In the data below, which lines hold "Like"? Copy every one.

[Provided records]

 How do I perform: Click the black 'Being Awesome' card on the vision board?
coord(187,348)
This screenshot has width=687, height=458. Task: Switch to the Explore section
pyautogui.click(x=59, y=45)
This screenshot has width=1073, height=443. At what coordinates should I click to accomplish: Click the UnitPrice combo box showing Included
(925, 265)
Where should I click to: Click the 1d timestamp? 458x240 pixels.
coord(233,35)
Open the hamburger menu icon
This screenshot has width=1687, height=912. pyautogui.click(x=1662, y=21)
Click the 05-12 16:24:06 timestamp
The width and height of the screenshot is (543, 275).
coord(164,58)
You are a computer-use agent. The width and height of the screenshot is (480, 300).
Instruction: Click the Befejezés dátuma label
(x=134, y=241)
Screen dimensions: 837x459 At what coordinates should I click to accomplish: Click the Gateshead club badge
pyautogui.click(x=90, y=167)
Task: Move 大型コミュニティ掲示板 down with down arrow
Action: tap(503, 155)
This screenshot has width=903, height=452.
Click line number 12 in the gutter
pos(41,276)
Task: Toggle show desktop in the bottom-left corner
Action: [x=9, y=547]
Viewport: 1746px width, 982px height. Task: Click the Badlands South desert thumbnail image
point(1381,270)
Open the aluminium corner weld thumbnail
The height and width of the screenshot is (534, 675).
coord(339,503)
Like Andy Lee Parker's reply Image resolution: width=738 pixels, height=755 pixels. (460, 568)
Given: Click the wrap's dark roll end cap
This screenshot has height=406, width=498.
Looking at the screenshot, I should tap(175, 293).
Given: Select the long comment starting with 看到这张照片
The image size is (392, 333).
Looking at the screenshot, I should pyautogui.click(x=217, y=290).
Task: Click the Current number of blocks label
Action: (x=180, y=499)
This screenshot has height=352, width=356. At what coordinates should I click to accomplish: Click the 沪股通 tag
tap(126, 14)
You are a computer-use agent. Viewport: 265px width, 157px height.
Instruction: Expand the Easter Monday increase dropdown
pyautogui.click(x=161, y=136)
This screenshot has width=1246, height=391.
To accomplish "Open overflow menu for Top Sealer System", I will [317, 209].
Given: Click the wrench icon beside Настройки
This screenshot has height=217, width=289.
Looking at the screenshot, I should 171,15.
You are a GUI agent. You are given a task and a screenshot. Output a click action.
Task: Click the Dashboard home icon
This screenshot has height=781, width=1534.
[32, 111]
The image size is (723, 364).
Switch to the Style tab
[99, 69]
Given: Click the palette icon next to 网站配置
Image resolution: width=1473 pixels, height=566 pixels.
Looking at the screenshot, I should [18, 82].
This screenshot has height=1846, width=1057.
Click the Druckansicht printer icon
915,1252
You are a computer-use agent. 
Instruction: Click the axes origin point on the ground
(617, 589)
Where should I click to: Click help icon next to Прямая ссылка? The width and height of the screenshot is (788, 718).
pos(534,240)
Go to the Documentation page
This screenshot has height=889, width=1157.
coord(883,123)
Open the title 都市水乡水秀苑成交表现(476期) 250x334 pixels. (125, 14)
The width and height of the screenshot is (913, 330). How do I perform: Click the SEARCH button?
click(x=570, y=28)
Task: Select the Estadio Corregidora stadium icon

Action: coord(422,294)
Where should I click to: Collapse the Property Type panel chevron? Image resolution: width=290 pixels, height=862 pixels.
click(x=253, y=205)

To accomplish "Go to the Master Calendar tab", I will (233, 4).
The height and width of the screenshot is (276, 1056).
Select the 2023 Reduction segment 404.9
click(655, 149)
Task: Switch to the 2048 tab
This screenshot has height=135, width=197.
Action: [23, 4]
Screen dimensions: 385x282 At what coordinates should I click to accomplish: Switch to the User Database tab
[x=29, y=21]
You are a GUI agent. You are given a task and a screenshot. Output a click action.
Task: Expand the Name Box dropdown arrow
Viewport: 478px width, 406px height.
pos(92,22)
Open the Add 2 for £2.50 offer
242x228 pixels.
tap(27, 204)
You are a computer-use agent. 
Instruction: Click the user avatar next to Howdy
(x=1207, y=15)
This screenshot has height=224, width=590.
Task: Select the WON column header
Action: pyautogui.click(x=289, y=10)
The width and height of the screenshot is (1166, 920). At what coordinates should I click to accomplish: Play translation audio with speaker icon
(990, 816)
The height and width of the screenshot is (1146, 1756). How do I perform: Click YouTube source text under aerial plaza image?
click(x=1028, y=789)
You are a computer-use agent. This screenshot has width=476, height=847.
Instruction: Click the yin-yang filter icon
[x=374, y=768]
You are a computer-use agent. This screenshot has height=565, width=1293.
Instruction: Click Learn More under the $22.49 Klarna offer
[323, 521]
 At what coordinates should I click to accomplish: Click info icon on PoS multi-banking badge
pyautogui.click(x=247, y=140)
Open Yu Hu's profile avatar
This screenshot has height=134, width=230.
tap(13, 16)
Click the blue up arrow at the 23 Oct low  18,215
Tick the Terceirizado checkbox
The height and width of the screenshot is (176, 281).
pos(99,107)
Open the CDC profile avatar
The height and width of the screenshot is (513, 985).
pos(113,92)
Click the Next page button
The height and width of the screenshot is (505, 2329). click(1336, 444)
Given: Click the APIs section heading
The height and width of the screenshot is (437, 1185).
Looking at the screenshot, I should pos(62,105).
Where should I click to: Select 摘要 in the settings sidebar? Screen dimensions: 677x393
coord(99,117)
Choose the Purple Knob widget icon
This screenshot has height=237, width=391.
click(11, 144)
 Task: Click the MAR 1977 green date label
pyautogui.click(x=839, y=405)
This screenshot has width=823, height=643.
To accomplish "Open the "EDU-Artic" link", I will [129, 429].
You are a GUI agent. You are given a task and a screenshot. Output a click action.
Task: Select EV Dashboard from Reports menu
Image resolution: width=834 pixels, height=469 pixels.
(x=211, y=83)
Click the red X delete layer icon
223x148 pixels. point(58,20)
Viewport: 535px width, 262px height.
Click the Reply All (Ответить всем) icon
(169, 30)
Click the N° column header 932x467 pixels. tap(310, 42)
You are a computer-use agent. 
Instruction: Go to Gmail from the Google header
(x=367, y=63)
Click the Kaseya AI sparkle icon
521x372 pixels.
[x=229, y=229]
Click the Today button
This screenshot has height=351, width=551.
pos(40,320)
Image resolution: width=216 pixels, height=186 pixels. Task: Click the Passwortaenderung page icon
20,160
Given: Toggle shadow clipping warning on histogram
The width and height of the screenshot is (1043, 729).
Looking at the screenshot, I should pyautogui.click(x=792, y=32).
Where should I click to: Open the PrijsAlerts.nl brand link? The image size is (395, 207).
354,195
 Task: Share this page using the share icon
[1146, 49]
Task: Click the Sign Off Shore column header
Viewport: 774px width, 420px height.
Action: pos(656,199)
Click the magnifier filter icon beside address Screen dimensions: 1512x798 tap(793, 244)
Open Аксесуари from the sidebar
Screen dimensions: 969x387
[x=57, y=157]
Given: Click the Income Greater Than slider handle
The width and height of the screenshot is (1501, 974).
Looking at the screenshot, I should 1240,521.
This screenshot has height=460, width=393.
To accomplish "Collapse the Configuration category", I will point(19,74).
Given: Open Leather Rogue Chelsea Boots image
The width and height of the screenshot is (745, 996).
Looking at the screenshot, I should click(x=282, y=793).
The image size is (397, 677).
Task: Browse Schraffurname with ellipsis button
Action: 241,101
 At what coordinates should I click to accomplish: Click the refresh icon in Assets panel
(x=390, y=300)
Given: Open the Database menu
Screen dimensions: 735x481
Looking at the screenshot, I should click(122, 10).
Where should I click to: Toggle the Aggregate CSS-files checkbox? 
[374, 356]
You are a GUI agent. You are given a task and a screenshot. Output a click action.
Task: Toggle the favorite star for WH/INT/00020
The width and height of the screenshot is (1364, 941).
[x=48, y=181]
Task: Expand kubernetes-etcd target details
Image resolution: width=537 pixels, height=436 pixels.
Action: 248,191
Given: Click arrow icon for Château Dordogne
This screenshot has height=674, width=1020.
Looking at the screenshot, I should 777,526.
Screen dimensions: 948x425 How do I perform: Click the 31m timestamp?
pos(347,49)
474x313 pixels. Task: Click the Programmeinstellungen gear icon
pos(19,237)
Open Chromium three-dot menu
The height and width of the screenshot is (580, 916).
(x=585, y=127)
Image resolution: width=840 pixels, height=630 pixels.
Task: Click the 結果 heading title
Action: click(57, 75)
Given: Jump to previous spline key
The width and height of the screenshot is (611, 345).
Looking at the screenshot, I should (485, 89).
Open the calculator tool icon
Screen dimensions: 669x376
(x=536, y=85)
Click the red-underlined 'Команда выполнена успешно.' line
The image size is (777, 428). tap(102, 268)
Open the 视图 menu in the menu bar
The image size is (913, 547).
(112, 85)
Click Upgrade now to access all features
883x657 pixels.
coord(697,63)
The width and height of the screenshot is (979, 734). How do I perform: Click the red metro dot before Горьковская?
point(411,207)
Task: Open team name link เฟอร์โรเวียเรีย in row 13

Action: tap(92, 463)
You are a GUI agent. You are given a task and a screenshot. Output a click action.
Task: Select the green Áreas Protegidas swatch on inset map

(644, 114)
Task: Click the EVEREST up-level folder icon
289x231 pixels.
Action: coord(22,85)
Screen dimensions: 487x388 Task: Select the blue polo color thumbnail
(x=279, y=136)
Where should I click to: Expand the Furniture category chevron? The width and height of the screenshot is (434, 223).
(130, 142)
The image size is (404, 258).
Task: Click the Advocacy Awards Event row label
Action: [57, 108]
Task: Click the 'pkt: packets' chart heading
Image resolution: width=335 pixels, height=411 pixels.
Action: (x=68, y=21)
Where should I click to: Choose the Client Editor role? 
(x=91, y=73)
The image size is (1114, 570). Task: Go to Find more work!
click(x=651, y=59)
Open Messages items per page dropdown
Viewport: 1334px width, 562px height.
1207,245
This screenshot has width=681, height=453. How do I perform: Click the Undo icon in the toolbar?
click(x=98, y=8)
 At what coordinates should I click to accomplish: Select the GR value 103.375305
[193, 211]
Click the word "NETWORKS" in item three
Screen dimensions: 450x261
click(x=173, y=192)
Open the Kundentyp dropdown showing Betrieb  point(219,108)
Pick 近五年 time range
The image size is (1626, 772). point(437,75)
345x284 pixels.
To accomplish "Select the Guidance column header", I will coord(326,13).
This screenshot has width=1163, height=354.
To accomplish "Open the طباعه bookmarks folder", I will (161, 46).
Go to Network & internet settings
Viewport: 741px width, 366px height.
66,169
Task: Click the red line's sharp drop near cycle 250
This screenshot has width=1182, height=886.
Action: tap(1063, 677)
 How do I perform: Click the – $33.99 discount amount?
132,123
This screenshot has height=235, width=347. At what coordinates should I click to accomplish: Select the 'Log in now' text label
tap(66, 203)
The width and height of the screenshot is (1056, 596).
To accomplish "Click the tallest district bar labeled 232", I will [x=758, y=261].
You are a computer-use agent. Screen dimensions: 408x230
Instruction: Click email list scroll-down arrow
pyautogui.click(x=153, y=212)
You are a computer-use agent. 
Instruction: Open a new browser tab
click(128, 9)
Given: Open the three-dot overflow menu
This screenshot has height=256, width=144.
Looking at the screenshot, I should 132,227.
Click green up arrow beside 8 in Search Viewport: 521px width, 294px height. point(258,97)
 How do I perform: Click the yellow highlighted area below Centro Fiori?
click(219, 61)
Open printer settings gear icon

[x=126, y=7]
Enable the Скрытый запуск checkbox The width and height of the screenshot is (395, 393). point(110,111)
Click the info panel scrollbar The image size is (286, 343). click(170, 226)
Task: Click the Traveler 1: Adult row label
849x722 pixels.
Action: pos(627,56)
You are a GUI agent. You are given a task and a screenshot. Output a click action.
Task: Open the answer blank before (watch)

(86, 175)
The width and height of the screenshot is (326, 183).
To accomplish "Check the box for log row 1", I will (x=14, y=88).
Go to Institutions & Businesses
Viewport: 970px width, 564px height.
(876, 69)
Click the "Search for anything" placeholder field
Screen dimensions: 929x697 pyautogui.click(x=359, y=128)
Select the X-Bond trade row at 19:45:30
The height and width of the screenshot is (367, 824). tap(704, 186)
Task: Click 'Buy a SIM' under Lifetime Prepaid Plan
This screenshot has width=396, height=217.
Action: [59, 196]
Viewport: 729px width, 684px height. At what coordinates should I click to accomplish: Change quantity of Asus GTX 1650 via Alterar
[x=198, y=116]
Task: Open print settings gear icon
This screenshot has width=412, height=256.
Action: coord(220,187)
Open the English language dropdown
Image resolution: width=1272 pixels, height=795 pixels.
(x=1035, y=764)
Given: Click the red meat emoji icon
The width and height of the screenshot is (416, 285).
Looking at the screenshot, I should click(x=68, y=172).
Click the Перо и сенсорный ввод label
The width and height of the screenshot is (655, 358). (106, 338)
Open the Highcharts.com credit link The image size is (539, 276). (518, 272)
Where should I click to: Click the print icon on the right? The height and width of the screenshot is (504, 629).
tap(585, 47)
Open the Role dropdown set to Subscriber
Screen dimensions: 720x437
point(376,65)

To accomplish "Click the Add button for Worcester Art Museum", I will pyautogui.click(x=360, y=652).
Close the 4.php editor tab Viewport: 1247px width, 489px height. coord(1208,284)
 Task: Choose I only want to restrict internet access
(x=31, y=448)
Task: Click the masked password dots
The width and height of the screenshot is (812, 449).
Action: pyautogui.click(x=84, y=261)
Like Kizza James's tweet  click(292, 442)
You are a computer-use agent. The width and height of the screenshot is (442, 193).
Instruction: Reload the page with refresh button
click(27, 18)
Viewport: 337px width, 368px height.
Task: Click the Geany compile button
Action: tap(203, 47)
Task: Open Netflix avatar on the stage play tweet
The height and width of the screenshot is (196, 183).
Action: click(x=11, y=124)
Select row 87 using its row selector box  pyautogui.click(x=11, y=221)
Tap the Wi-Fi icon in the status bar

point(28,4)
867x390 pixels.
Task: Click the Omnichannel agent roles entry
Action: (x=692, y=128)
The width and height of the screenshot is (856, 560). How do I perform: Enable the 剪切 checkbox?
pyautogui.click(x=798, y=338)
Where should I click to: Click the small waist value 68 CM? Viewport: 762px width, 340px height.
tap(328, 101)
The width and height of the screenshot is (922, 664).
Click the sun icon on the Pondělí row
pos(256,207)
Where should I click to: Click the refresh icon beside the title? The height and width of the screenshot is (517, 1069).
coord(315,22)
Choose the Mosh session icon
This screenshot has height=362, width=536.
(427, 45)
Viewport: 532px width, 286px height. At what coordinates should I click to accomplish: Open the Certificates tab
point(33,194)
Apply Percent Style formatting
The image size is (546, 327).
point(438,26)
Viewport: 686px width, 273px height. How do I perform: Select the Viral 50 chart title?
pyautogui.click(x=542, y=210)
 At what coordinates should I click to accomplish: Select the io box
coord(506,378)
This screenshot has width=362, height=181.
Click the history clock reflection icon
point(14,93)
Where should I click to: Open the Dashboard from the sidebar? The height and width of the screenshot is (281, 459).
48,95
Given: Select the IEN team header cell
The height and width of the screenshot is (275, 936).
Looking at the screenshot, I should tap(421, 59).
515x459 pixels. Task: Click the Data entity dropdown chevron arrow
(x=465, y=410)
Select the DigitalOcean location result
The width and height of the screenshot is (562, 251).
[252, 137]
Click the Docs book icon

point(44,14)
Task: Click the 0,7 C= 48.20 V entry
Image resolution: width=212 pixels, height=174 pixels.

[/Provided records]

**Output below:**
Like Andy Lee Parker's reply Image resolution: width=738 pixels, height=755 pixels. (460, 568)
Like Kizza James's tweet  click(292, 442)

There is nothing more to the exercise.